Titicaca, największe jezioro Ameryki Południowej, wysycha. Po zimowej fali upałów wody zbiornika miejscami całkowicie zanikły, co ma negatywny wpływ na turystykę, handel i rolnictwo w regionie.
Jezioro Titicaca znajduje się na granicy Peru i Boliwii na wysokości 3812 metrów nad poziomem morza. Zbiornik ten jest największym jeziorem Ameryki Południowej, a na dodatek pełni kluczową rolę w życiu ponad trzech milionów mieszkańców regionu. Od kilku lat naukowcy obserwują jednak niepokojący trend - ilość wody w jeziorze spada, a tej zimy sytuacja okazała się szczególnie poważna.
Susza w porze deszczowej
Bezpośrednią przyczyną ubytku wody w jeziorze Titicaca jest zimowa fala upałów, która nawiedziła region, połączona z wyjątkowo niskimi opadami.
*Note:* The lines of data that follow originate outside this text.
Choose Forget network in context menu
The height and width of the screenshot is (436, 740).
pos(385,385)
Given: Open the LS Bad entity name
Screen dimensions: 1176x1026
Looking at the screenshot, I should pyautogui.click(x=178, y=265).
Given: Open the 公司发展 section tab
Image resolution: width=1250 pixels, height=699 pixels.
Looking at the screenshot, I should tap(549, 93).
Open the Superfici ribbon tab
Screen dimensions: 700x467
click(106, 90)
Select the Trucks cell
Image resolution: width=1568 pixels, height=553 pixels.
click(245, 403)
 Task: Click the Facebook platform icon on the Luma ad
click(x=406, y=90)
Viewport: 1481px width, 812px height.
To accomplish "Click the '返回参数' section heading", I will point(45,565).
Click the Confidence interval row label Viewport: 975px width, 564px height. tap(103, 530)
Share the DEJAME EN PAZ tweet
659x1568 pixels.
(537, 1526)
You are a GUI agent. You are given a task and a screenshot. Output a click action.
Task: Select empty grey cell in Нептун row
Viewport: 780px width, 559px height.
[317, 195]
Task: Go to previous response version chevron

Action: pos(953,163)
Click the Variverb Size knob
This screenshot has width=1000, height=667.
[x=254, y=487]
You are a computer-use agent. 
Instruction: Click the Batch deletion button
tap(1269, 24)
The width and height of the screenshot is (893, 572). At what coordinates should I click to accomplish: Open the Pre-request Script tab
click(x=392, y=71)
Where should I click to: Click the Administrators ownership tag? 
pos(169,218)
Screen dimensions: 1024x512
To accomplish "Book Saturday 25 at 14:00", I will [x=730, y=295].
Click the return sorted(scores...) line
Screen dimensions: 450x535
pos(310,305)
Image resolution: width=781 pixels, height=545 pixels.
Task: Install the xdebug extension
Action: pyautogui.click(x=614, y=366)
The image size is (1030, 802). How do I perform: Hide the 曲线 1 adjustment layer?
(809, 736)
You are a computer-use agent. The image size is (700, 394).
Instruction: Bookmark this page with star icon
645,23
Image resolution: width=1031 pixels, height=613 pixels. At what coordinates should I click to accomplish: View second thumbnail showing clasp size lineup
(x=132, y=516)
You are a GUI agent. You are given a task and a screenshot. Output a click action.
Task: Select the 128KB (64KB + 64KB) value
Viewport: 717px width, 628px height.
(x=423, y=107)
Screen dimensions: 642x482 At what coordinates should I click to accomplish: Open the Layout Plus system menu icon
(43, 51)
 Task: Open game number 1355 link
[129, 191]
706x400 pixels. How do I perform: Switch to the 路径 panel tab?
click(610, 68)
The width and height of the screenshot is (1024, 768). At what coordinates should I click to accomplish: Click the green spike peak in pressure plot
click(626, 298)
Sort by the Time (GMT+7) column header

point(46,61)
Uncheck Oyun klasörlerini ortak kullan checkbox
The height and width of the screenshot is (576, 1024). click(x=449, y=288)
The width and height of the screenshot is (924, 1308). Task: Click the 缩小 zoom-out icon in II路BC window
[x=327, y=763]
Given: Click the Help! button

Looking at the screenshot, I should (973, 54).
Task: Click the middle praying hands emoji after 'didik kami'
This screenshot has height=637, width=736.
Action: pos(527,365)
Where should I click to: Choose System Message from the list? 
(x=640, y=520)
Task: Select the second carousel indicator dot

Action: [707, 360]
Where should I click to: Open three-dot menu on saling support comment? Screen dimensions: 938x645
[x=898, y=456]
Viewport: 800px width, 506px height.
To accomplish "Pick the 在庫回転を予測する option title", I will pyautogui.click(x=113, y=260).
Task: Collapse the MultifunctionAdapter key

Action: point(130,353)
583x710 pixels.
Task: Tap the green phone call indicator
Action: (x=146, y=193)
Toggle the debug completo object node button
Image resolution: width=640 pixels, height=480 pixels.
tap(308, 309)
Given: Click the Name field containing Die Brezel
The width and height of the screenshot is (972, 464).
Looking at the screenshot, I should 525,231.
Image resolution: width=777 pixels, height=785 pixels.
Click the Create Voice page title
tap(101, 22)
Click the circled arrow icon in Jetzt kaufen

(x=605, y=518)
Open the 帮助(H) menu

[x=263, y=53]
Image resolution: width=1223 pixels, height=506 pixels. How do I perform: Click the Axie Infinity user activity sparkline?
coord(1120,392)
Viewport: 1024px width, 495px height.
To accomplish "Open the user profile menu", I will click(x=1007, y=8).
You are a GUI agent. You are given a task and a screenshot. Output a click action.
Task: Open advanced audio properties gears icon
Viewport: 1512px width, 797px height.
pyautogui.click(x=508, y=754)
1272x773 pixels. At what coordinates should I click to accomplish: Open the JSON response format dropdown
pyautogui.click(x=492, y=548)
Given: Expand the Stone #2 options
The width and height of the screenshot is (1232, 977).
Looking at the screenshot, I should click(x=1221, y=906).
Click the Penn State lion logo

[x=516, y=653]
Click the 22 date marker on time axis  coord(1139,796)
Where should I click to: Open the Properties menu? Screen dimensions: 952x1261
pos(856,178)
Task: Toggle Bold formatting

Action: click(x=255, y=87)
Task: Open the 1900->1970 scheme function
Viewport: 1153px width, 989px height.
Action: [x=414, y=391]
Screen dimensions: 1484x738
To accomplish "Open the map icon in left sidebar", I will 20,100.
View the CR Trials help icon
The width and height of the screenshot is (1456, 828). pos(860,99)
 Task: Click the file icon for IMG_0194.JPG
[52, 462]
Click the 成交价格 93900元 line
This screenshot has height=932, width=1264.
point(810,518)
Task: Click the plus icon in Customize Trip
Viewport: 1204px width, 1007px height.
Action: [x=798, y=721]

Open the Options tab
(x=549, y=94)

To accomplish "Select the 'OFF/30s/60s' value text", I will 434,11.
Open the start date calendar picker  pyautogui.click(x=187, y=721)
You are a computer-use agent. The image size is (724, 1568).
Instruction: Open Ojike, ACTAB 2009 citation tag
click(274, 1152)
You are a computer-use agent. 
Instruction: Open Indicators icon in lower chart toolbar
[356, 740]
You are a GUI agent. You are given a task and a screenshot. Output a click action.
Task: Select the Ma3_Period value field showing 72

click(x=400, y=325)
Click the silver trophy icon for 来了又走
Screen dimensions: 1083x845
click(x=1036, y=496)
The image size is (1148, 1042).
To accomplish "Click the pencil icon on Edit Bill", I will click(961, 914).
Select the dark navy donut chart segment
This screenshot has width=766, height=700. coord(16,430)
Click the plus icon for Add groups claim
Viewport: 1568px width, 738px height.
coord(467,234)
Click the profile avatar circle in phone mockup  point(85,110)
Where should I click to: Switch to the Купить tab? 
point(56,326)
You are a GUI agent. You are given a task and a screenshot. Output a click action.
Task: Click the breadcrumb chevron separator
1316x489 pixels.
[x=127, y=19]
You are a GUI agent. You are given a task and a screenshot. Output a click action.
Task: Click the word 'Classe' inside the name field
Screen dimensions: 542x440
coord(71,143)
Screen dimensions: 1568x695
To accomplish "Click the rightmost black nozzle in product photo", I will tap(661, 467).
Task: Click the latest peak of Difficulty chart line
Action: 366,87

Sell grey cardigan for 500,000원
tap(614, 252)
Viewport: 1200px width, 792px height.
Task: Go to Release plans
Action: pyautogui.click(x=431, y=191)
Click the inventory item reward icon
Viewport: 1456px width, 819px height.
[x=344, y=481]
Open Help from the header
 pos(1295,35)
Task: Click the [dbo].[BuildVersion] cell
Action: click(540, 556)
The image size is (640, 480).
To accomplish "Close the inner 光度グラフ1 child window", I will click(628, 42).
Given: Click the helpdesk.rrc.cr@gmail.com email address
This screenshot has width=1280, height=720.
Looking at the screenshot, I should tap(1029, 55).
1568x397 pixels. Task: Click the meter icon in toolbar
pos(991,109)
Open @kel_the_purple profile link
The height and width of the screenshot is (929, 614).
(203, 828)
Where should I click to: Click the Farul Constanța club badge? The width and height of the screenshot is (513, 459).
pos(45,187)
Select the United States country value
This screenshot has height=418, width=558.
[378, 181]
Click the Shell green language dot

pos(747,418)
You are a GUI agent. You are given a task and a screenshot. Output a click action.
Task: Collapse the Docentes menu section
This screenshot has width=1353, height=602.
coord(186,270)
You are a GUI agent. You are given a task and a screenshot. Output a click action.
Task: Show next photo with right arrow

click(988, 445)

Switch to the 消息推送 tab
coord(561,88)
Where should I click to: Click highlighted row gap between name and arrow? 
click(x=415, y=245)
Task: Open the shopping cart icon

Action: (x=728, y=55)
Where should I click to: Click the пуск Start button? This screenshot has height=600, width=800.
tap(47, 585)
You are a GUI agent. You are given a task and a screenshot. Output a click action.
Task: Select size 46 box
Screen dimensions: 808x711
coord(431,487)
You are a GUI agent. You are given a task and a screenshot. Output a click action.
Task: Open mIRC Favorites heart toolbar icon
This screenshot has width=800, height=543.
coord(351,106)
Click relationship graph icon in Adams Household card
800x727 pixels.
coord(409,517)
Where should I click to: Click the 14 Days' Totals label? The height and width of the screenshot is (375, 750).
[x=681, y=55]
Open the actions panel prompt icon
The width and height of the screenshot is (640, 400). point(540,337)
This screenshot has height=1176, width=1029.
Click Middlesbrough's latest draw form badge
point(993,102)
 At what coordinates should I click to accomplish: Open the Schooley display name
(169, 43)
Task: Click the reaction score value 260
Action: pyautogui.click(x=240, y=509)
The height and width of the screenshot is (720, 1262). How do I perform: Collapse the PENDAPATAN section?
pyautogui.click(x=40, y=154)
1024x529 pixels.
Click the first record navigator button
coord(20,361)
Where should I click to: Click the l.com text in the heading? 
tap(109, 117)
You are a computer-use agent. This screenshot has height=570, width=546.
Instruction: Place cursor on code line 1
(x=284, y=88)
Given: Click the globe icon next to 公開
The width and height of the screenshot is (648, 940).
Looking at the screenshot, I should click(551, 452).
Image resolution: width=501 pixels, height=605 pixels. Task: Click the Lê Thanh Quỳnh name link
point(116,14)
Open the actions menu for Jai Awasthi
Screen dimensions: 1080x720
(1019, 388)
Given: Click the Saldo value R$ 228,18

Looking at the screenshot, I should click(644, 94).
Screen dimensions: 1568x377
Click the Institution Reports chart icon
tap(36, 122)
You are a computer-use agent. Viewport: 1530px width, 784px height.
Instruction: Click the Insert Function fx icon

Sixto Flores, dyrektor Krajowej Służby Meteorologicznej i Hydrologicznej Peru (Senamhi), powiedział w rozmowie z CNN, że w okresie od sierpnia 2022 roku do marca 2023 r. opady były tam o 49 procent niższe, niż wynosi średnia wieloletnia. Co bardziej niepokojące, jest to okres pory deszczowej, podczas której poziom wody zwykle się podnosi.
Poziom wody w zbiorniku jest prawie rekordowo niski, a jak przewidują meteorolodzy, będzie w dalszym ciągu się obniżał. W grudniu może on sięgnąć rekordowo niskiej wartości zanotowanej podczas suszy w 1996 roku. Na niekorzyść jeziora działa również jego położenie - Titicaca leży wysoko w górach, co wystawia taflę wody na wysokie poziomy promieniowania słonecznego, zwiększając parowanie.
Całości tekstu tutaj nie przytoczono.